Description:
The Sr. Manager, Infrastructure Reliability and AIOps Engineering is accountable for improving reliability, observability, and automated recovery across Cloud Infrastructure, Networking, Enterprise Tools, and IAM. This leader builds and operates the Operations and Reliability Engineering function using AIOps practices and is accountable for day-to-day operational outcomes, including incident response, escalations, and restoration quality. The role leads Reliability Analysts and partners with domain teams, ITSM/Platform Enablement, and Security to prevent incidents, reduce alert noise, and improve recovery performance. Scope and accountability This role is accountable for:
- Operational ownership of event-driven incidents, including active participation in incident response, ticket escalation management, and coordination through resolution and restoration.
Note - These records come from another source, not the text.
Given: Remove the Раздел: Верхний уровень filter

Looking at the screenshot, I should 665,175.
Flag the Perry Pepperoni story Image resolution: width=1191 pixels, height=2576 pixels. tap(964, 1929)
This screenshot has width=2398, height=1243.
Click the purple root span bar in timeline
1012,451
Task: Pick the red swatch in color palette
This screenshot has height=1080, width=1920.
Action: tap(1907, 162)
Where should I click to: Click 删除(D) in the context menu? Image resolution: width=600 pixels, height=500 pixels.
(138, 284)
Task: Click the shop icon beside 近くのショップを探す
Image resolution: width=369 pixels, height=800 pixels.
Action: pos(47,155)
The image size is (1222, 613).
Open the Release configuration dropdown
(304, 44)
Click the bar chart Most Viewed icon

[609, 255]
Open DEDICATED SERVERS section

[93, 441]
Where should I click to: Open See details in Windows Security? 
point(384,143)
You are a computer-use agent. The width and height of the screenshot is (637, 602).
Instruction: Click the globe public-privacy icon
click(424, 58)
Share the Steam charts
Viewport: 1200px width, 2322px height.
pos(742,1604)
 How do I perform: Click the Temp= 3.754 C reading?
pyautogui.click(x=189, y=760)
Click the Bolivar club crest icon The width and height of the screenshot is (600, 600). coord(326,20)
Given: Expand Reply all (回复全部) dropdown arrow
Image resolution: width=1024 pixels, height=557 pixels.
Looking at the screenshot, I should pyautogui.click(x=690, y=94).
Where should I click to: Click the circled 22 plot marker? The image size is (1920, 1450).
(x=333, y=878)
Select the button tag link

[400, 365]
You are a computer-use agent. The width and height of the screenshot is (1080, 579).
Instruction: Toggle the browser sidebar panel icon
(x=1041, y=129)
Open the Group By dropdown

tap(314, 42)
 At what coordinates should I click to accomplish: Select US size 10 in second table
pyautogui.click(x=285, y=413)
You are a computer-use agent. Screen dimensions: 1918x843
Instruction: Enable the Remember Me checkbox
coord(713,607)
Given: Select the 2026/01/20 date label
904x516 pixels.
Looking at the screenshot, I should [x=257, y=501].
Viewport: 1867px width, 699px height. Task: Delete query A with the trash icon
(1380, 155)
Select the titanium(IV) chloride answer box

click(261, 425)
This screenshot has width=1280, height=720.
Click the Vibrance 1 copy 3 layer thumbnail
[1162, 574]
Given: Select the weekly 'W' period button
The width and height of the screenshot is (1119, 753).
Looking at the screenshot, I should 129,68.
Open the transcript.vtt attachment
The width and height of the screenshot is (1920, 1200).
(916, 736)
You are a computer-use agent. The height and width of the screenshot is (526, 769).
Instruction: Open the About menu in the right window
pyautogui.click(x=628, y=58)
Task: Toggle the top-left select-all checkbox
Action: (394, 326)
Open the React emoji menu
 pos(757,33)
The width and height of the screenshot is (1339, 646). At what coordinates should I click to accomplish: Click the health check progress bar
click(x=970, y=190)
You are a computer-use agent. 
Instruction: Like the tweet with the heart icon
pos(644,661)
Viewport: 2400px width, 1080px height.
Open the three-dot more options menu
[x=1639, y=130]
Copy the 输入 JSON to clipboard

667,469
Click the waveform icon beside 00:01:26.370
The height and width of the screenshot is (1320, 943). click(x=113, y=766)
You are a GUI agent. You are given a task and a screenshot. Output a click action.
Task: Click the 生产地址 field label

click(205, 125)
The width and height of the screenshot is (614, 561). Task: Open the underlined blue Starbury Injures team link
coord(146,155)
- AIOps outcomes and governance for platform operations: event ingestion, normalization, correlation, alert quality, intelligent routing, and automated event-to-incident workflows.
- Reliability outcomes across Cloud Infrastructure, Networking, Enterprise Tools, and IAM (SLO attainment, improved availability/latency where applicable, MTTD/MTTR reduction, reduced repeat incidents).
- Signal quality management (alert hygiene, deduplication, suppression, threshold tuning, enrichment, and ownership mapping) to improve signal-to-noise and reduce operational toil.
- Event correlation standards and service impact intelligence (dependency mapping, CI/service association, and prioritization logic aligned to CMDB/ITSM).
- Automation quality and “production readiness” for self-healing workflows across all platform domains (validation, rollback, auditability, and measurable success criteria).
- Reliability operating cadence (incident triage standards, major incident support model, post-incident reviews, problem trend management, and reliability roadmap governance).
- Reliability standards for telemetry, runbooks, monitoring coverage, and operational readiness checks (aligned to ITSM practices and security/compliance needs where applicable).
- Predictive avoidance driven IT Operations.
Key Responsibilities
- Reliability operations leadership
- Own the reliability execution model from signal → event → incident → restoration, including active incident engagement, escalation management, and accountability for ticket progression and resolution quality.
- Operate and continuously improve the AIOps layer: event ingestion/normalization, correlation rule design, enrichment, deduplication, suppression, and noise reduction.
- Drive measurable improvements in operational performance through alert quality KPIs (false positives, duplicates, unassigned events, time-to-triage).
- Lead post-incident reviews with a prevention mindset; convert lessons learned into problem records, reliability backlog items, and automation candidates with clear owners and due dates.
- Establish a consistent “incident learning → reliability backlog → automation delivery” feedback loop with Cloud, Network, Tools, and IAM teams.